**YOUR INSTRUCTIONS**. When you print the material, keep every line identical to the original.

**EXCERPTED RECORDS**.
[Start of Attachment]
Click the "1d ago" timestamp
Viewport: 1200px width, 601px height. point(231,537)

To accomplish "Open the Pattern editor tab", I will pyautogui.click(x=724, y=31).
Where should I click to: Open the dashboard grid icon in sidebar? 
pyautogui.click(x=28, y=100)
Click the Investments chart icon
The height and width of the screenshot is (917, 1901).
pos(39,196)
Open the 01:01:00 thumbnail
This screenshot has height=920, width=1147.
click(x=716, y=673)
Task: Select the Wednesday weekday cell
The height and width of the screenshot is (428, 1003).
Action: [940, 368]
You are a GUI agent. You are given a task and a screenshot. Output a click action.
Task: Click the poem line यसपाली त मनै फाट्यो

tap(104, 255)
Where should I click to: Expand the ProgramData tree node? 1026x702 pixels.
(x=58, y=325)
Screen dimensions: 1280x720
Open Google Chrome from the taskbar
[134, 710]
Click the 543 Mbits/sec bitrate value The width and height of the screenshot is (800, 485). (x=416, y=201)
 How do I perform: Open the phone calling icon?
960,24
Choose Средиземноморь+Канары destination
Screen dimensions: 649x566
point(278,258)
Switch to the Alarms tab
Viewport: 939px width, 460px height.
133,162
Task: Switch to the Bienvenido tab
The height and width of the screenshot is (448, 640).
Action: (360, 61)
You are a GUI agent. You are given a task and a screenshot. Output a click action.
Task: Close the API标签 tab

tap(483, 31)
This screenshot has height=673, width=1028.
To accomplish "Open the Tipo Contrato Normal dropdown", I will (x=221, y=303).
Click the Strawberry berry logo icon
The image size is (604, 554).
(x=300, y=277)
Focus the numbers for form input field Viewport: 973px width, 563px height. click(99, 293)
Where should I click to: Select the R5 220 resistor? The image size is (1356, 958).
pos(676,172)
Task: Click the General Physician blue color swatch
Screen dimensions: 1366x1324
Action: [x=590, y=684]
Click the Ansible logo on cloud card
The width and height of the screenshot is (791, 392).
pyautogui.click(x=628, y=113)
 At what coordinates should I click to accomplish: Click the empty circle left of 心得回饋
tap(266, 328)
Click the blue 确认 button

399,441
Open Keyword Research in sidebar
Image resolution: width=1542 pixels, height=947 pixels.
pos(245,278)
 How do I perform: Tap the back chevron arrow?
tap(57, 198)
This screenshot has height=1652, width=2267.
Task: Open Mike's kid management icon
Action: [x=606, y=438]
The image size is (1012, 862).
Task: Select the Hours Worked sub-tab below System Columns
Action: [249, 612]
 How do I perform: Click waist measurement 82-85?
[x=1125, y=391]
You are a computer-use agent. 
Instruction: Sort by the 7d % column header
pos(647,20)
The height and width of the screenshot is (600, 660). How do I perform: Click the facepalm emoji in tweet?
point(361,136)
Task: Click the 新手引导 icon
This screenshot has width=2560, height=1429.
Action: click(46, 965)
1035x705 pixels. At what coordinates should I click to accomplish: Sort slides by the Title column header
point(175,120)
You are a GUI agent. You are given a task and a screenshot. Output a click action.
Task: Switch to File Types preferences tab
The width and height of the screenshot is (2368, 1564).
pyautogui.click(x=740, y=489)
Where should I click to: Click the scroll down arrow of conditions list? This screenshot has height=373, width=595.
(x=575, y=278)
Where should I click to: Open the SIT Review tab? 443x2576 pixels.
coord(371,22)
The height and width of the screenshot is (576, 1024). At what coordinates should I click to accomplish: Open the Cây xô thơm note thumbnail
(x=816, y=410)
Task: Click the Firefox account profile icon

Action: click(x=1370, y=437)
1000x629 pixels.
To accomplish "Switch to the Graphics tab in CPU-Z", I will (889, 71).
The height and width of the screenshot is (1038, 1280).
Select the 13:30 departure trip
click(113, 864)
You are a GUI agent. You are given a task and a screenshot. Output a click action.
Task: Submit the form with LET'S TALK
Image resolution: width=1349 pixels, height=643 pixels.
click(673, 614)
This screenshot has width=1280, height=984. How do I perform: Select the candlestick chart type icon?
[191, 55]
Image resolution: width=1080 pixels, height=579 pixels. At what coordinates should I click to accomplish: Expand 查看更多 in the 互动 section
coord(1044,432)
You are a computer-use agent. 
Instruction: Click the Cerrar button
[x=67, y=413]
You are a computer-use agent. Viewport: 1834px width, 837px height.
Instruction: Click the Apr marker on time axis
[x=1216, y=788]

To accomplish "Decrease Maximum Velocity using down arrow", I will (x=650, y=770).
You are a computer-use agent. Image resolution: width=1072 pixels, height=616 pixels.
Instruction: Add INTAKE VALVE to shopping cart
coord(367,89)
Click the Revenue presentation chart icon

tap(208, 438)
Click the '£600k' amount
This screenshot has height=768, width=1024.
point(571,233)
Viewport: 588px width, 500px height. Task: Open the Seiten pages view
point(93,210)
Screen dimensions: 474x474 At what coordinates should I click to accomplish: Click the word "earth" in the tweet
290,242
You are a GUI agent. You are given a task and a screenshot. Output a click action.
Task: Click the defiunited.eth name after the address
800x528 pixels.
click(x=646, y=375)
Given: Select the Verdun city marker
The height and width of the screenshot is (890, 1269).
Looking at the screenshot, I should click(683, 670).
[End of Attachment]
**SOLVED EXERCISE**.
Click the "1d ago" timestamp
Viewport: 1200px width, 601px height. point(231,537)

To accomplish "Open the Pattern editor tab", I will pyautogui.click(x=724, y=31).
Where should I click to: Open the dashboard grid icon in sidebar? 
pyautogui.click(x=28, y=100)
Click the Investments chart icon
The height and width of the screenshot is (917, 1901).
pos(39,196)
Open the 01:01:00 thumbnail
This screenshot has height=920, width=1147.
click(x=716, y=673)
Task: Select the Wednesday weekday cell
The height and width of the screenshot is (428, 1003).
Action: [940, 368]
You are a GUI agent. You are given a task and a screenshot. Output a click action.
Task: Click the poem line यसपाली त मनै फाट्यो

tap(104, 255)
Where should I click to: Expand the ProgramData tree node? 1026x702 pixels.
(x=58, y=325)
Screen dimensions: 1280x720
Open Google Chrome from the taskbar
[134, 710]
Click the 543 Mbits/sec bitrate value The width and height of the screenshot is (800, 485). (x=416, y=201)
 How do I perform: Open the phone calling icon?
960,24
Choose Средиземноморь+Канары destination
Screen dimensions: 649x566
point(278,258)
Switch to the Alarms tab
Viewport: 939px width, 460px height.
133,162
Task: Switch to the Bienvenido tab
The height and width of the screenshot is (448, 640).
Action: (360, 61)
You are a GUI agent. You are given a task and a screenshot. Output a click action.
Task: Close the API标签 tab

tap(483, 31)
This screenshot has height=673, width=1028.
To accomplish "Open the Tipo Contrato Normal dropdown", I will (x=221, y=303).
Click the Strawberry berry logo icon
The image size is (604, 554).
(x=300, y=277)
Focus the numbers for form input field Viewport: 973px width, 563px height. click(99, 293)
Where should I click to: Select the R5 220 resistor? The image size is (1356, 958).
pos(676,172)
Task: Click the General Physician blue color swatch
Screen dimensions: 1366x1324
Action: [x=590, y=684]
Click the Ansible logo on cloud card
The width and height of the screenshot is (791, 392).
pyautogui.click(x=628, y=113)
 At what coordinates should I click to accomplish: Click the empty circle left of 心得回饋
tap(266, 328)
Click the blue 确认 button

399,441
Open Keyword Research in sidebar
Image resolution: width=1542 pixels, height=947 pixels.
pos(245,278)
 How do I perform: Tap the back chevron arrow?
tap(57, 198)
This screenshot has height=1652, width=2267.
Task: Open Mike's kid management icon
Action: [x=606, y=438]
The image size is (1012, 862).
Task: Select the Hours Worked sub-tab below System Columns
Action: [249, 612]
 How do I perform: Click waist measurement 82-85?
[x=1125, y=391]
You are a computer-use agent. 
Instruction: Sort by the 7d % column header
pos(647,20)
The height and width of the screenshot is (600, 660). How do I perform: Click the facepalm emoji in tweet?
point(361,136)
Task: Click the 新手引导 icon
This screenshot has width=2560, height=1429.
Action: click(46, 965)
1035x705 pixels. At what coordinates should I click to accomplish: Sort slides by the Title column header
point(175,120)
You are a GUI agent. You are given a task and a screenshot. Output a click action.
Task: Switch to File Types preferences tab
The width and height of the screenshot is (2368, 1564).
pyautogui.click(x=740, y=489)
Where should I click to: Click the scroll down arrow of conditions list? This screenshot has height=373, width=595.
(x=575, y=278)
Where should I click to: Open the SIT Review tab? 443x2576 pixels.
coord(371,22)
The height and width of the screenshot is (576, 1024). At what coordinates should I click to accomplish: Open the Cây xô thơm note thumbnail
(x=816, y=410)
Task: Click the Firefox account profile icon

Action: click(x=1370, y=437)
1000x629 pixels.
To accomplish "Switch to the Graphics tab in CPU-Z", I will (889, 71).
The height and width of the screenshot is (1038, 1280).
Select the 13:30 departure trip
click(113, 864)
You are a GUI agent. You are given a task and a screenshot. Output a click action.
Task: Submit the form with LET'S TALK
Image resolution: width=1349 pixels, height=643 pixels.
click(673, 614)
This screenshot has width=1280, height=984. How do I perform: Select the candlestick chart type icon?
[191, 55]
Image resolution: width=1080 pixels, height=579 pixels. At what coordinates should I click to accomplish: Expand 查看更多 in the 互动 section
coord(1044,432)
You are a computer-use agent. 
Instruction: Click the Cerrar button
[x=67, y=413]
You are a computer-use agent. Viewport: 1834px width, 837px height.
Instruction: Click the Apr marker on time axis
[x=1216, y=788]

To accomplish "Decrease Maximum Velocity using down arrow", I will (x=650, y=770).
You are a computer-use agent. Image resolution: width=1072 pixels, height=616 pixels.
Instruction: Add INTAKE VALVE to shopping cart
coord(367,89)
Click the Revenue presentation chart icon

tap(208, 438)
Click the '£600k' amount
This screenshot has height=768, width=1024.
point(571,233)
Viewport: 588px width, 500px height. Task: Open the Seiten pages view
point(93,210)
Screen dimensions: 474x474 At what coordinates should I click to accomplish: Click the word "earth" in the tweet
290,242
You are a GUI agent. You are given a task and a screenshot. Output a click action.
Task: Click the defiunited.eth name after the address
800x528 pixels.
click(x=646, y=375)
Given: Select the Verdun city marker
The height and width of the screenshot is (890, 1269).
Looking at the screenshot, I should click(683, 670).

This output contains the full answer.